Self-Awareness: Getting to Know Me
How well do you know yourself? I mean REALLY know you? What are your likes and dislikes, strengths and weaknesses, characteristics and habits? How do you answer the question “Who are you?” Have you ever thought about it? If not, it’s time to develop self-awareness—to discover who you truly are. One of the key self-improvement tools is self-awareness.
Getting to know you
In the musical The King and I, the song “Getting to Know You” has these lyrics in the chorus:
Getting to know you,
Getting to know all about you.
Getting to like you,
Getting to hope you like me.
In this walk down the self-improvement path, one of the necessary guideposts is self-awareness. If you don’t have basic self-awareness, how do you know what to improve or how to go about improving?
Getting to know me
Let’s change those lyrics and sing:
Getting to know me,
Getting to know all about me.
Getting to like me,
Getting to hope I like me.
Sometimes we live in something of a coma, going through our days by rote. It’s time to wake up and smell the coffee, the roses, the whatever. Pay attention. Become aware of what’s happening around you and what’s happening within you. This will give you some clues about who you are and where you need to put your focus.
Pay attention to your words, remarks and stories
Are your stories a true narrative or are they way you wish things were? What do you keep telling over and over? Is there a theme? Do you have to interrupt other people’s stories to tell your own? How often do you hear yourself saying words like “can’t,” “won’t,” “don’t,” “shouldn’t,” “wouldn’t” and other negatives? Pay close attention to your words and stories and learn everything you can about yourself.
How do you handle someone else’s “no?”
Do you take it personally and wonder “What’s the matter with me?” Or do you understand that there may be a reason why “yes” just can’t work right now? How does “no” make you feel? Are you able to say “no” when that is the best response for you at the time? Can you say it graciously?
Know what your strengths and weakness are
If you don’t know how to go about doing this go to http://www.authentichappiness.sas.upenn.edu/Default.aspx and complete their questionnaires, especially the “Brief Strength Test.”You can also sit quietly and reflect on what you love doing the most, what people ask you to do for them, what you seem to excel in doing. Are you a great listener? A good friend? Are you a hard worker?
What is important to you?
What are your priorities? I don’t mean the things you tell people are important to you but what your actions say are important to you. For example, if you say meditation is important to you, how often and when do you meditate? If you say it’s important but you never get around to doing it, how important is it really? If you say helping people is important to you and you never help anyone because you’re too busy, it really important to you? What do your actions say your priorities are?
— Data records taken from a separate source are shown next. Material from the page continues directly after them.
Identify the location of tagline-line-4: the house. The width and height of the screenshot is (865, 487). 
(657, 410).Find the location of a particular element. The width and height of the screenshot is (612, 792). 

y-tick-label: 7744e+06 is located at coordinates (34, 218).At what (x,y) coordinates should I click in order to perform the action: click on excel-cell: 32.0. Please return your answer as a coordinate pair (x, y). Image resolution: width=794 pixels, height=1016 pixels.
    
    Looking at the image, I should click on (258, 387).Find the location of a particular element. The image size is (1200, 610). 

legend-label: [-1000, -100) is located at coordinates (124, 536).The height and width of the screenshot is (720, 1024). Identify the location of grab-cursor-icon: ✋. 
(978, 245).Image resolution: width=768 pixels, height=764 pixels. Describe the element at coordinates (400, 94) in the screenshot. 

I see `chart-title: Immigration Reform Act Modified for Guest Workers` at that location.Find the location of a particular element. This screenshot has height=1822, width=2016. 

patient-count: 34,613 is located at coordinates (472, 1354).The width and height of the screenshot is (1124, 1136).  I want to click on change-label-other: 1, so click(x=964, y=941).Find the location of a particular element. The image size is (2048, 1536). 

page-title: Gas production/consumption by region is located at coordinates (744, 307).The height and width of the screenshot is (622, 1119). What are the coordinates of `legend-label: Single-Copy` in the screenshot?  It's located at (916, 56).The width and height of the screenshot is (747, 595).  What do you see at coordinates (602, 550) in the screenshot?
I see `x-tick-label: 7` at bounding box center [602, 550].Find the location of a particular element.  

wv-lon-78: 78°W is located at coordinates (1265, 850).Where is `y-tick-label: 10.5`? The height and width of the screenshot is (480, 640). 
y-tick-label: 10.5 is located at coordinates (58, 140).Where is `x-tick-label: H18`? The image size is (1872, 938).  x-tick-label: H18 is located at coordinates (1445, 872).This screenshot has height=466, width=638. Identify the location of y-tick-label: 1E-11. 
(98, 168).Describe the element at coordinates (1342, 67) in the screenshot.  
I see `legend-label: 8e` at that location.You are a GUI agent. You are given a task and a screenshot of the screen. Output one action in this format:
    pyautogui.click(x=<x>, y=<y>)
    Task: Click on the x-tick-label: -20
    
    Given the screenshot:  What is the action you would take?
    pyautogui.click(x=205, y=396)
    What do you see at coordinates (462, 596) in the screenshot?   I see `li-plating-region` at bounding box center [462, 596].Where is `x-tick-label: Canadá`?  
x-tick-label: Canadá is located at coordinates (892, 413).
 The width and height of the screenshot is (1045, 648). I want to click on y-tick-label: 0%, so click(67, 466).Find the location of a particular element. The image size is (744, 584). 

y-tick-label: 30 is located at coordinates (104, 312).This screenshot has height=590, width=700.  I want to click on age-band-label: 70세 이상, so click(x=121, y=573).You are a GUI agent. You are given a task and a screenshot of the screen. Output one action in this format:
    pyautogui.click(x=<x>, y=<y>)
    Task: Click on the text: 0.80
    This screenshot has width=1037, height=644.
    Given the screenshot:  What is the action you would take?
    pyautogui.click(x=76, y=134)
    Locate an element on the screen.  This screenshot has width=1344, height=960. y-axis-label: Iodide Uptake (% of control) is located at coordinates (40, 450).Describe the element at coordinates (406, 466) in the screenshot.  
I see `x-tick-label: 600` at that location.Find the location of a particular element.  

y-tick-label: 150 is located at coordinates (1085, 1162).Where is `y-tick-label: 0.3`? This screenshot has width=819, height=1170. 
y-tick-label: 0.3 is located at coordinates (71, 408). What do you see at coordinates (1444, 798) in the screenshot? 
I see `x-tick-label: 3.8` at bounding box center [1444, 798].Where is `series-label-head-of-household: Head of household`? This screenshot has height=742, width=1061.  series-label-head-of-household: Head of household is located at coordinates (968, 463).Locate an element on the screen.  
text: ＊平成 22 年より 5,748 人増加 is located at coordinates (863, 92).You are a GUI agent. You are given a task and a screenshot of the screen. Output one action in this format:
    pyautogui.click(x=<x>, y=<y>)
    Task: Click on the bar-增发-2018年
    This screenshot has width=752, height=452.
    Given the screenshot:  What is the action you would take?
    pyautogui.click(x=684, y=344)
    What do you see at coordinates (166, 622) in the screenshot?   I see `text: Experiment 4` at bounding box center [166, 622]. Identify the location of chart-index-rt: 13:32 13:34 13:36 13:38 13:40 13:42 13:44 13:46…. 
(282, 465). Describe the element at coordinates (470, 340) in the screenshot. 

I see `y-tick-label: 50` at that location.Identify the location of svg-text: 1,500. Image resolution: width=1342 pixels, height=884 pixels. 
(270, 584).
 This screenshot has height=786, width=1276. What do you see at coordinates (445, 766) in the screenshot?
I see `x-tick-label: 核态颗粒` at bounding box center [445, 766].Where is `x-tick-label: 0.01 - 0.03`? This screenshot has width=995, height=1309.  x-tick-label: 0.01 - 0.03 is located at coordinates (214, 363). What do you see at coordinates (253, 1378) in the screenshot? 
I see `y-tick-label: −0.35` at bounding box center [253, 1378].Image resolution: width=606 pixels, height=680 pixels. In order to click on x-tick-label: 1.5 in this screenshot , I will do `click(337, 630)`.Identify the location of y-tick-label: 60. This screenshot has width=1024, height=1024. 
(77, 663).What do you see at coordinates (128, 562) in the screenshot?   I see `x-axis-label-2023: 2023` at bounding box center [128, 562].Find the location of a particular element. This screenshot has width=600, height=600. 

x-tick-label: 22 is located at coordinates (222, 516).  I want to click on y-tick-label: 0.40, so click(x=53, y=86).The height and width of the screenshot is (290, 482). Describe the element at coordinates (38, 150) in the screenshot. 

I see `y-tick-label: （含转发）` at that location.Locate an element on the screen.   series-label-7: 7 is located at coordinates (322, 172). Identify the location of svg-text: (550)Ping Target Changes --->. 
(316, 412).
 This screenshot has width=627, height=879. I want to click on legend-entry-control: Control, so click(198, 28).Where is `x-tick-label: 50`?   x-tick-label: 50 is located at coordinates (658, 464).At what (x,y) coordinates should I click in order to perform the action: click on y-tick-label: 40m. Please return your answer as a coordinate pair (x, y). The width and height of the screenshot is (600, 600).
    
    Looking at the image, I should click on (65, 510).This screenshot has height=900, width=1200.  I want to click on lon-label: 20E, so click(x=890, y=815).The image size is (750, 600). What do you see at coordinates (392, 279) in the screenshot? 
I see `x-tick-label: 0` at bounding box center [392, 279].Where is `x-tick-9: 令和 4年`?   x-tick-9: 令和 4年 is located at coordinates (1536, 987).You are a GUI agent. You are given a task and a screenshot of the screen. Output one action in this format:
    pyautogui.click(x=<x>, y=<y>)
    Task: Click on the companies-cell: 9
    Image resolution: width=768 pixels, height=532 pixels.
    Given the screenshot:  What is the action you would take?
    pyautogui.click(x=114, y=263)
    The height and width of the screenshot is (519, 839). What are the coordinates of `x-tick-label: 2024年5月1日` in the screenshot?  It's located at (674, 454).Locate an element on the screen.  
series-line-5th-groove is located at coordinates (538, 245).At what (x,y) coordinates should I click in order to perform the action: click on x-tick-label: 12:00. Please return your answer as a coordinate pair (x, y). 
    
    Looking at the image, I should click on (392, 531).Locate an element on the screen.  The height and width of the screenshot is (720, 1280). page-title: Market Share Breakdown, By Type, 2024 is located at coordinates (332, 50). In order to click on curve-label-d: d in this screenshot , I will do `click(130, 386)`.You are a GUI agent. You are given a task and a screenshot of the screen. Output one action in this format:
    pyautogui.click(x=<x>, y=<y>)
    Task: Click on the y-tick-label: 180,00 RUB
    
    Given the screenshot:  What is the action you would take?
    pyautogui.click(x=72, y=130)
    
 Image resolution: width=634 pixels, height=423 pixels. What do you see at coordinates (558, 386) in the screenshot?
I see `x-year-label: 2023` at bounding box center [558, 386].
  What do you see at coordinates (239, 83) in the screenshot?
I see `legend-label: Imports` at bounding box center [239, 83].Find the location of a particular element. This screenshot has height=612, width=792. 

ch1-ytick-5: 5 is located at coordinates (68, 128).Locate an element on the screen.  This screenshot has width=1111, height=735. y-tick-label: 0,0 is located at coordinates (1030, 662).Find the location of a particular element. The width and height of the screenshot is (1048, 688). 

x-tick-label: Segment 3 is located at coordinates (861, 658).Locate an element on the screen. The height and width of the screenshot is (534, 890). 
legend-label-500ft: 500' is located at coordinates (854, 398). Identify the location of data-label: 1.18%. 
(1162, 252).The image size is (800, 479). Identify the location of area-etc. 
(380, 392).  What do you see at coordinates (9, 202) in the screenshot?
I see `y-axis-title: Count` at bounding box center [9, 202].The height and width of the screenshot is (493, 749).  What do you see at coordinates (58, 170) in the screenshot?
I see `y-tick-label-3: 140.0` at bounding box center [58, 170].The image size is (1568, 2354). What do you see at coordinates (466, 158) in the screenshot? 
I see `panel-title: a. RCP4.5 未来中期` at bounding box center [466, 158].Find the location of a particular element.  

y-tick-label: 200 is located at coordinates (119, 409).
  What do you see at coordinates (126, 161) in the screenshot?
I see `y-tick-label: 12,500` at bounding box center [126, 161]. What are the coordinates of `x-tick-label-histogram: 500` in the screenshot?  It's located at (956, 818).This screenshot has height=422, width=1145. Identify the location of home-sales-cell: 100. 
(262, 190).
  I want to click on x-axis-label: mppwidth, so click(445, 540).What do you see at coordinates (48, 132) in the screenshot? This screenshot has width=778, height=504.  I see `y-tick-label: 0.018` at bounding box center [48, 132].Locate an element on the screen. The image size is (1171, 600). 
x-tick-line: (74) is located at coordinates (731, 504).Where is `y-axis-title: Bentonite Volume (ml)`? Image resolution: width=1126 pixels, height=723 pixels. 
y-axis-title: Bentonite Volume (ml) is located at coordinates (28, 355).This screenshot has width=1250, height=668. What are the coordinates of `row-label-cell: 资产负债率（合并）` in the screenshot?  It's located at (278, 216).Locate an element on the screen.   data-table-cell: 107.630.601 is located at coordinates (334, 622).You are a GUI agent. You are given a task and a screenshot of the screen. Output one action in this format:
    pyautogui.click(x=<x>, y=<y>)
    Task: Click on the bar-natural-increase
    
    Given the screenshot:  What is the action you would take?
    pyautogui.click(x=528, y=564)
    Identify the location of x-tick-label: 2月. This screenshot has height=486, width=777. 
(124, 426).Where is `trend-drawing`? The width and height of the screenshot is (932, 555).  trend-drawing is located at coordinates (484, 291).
What do you spend the most time and money on?
How do you affect other people?
Are you aware of their response? Do you see them yawning when you tell your story? Perhaps you notice that they tense up when you ask questions. Do they smile warmly when they see you? Can you manage your energy so your negative mood doesn’t affect others? Do people feel better after they spent time with you?
What makes you happy?
What really “floats your boat?” Completing the sentence “I am the happiest when_____________” is a good place to start. Just keep repeating it until you can’t think of anything else then ponder the answers. Is your attitude one of general happiness or are you always looking for something outside yourself to make you feel happy?
Getting acquainted with yourself may be one of the best things you can do for yourself. You may find out that you are one of the most delightful people you know.